Darei valore alle cose, non per quello che valgono, ma per quello che significano.
Dormirei poco, sognerei di più, andrei quando gli altri si fermano, starei sveglio quando gli altri dormono, ascolterei quando gli altri parlano e come gusterei un buon gelato al cioccolato!
Se Dio mi regalasse un pezzo di vita, vestirei semplicemente, mi sdraierei al sole lasciando scoperto non solamente il mio corpo ma anche la mia anima.

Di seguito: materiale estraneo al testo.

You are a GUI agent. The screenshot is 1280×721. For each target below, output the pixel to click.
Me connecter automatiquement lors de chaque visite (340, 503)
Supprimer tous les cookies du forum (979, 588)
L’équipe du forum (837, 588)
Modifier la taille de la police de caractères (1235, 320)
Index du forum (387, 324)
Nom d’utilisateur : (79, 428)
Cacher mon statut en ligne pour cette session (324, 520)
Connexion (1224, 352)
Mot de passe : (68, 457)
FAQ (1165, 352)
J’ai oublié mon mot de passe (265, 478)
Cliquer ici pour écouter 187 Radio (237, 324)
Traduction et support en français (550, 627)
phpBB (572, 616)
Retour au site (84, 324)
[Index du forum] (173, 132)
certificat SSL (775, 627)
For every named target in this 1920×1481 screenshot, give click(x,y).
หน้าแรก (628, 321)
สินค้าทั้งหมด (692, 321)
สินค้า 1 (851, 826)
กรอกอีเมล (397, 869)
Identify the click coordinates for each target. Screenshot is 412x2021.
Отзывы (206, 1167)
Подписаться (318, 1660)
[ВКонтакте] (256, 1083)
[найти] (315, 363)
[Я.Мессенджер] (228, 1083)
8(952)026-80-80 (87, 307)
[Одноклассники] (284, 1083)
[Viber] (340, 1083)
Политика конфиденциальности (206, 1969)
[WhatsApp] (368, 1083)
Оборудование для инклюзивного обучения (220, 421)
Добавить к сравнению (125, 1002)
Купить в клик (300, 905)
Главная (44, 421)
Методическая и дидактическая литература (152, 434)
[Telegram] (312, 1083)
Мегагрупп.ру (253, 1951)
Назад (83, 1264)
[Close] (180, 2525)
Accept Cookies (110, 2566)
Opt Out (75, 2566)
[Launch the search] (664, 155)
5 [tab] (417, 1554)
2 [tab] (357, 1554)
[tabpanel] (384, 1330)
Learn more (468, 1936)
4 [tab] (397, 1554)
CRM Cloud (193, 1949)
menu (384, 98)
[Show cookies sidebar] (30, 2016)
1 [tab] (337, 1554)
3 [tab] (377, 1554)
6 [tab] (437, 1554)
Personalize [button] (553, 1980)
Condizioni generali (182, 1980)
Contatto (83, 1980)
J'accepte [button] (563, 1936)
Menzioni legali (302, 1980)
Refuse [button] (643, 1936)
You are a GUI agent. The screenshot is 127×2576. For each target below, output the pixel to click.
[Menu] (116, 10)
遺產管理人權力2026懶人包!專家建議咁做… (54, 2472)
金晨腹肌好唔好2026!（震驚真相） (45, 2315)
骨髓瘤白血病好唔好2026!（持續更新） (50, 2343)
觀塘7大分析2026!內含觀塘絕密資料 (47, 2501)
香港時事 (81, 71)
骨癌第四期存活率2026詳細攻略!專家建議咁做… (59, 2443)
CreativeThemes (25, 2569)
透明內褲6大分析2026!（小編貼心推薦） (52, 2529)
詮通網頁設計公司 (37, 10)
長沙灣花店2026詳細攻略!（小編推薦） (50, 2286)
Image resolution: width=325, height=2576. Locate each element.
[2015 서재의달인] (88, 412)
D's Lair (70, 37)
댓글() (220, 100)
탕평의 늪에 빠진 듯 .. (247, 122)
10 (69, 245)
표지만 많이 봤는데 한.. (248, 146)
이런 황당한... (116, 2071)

Dio mio, se io avessi un cuore, scriverei il mio odio sul ghiaccio e aspetterei che si sciogliesse al sole.
Dipingerei con un sogno di Van Gogh sopra le stelle un poema di Benedetti e una canzone di Serrat sarebbe la serenata che offrirei alla luna.
Irrigherei con le mie lacrime le rose, per sentire il dolore delle loro spine e il carnoso bacio dei loro petali.
Dio mio, se io avessi un pezzo di vita non lascerei passare un solo giorno senza dire alla gente che amo, che la amo.
Convincerei tutti gli uomini e le donne che sono i miei favoriti e vivrei innamorato dell’amore. Agli uomini proverei quanto sbagliano al pensare che smettono di innamorarsi quando invecchiano, senza sapere che invecchiano quando smettono di innamorarsi.
A un bambino gli darei le ali, ma lascerei che imparasse a volare da solo.
Agli anziani insegnerei che la morte non arriva con la vecchiaia ma con la dimenticanza.
Tante cose ho imparato da voi, gli Uomini!
Ho imparato che tutto il mondo ama vivere sulla cima della montagna, senza sapere che la vera felicità sta nel risalire la scarpata.
Ho imparato che quando un neonato stringe con il suo piccolo pugno, per la prima volta, il dito di suo padre, lo tiene stretto per sempre.
Ho imparato che un uomo ha il diritto di guardarne un altro dall’alto al basso solamente quando deve aiutarlo ad alzarsi.
Sono tante le cose che ho potuto imparare da voi, ma realmente, non mi serviranno a molto, perché quando mi metteranno dentro quella valigia, infelicemente starò morendo.
É bellissimo.
Dicci, per favore, dove l’hai trovato.
è una lettera scritta da lui, la trovai su una rivista in spagna quasi due anni fa…non credo sia pubblicata in qualche libro, ma non ne sono sicuro, all’epoca si scatenarono una serie di polemiche sull’autenticità che poi sembrano essere state del tutto fugate. io l’ho letta in lingua originale e mi convinsi..
Quindi, ergo che non è stata pubblicata in Italia. Ah, i pezzi meglio sempre fuori casa!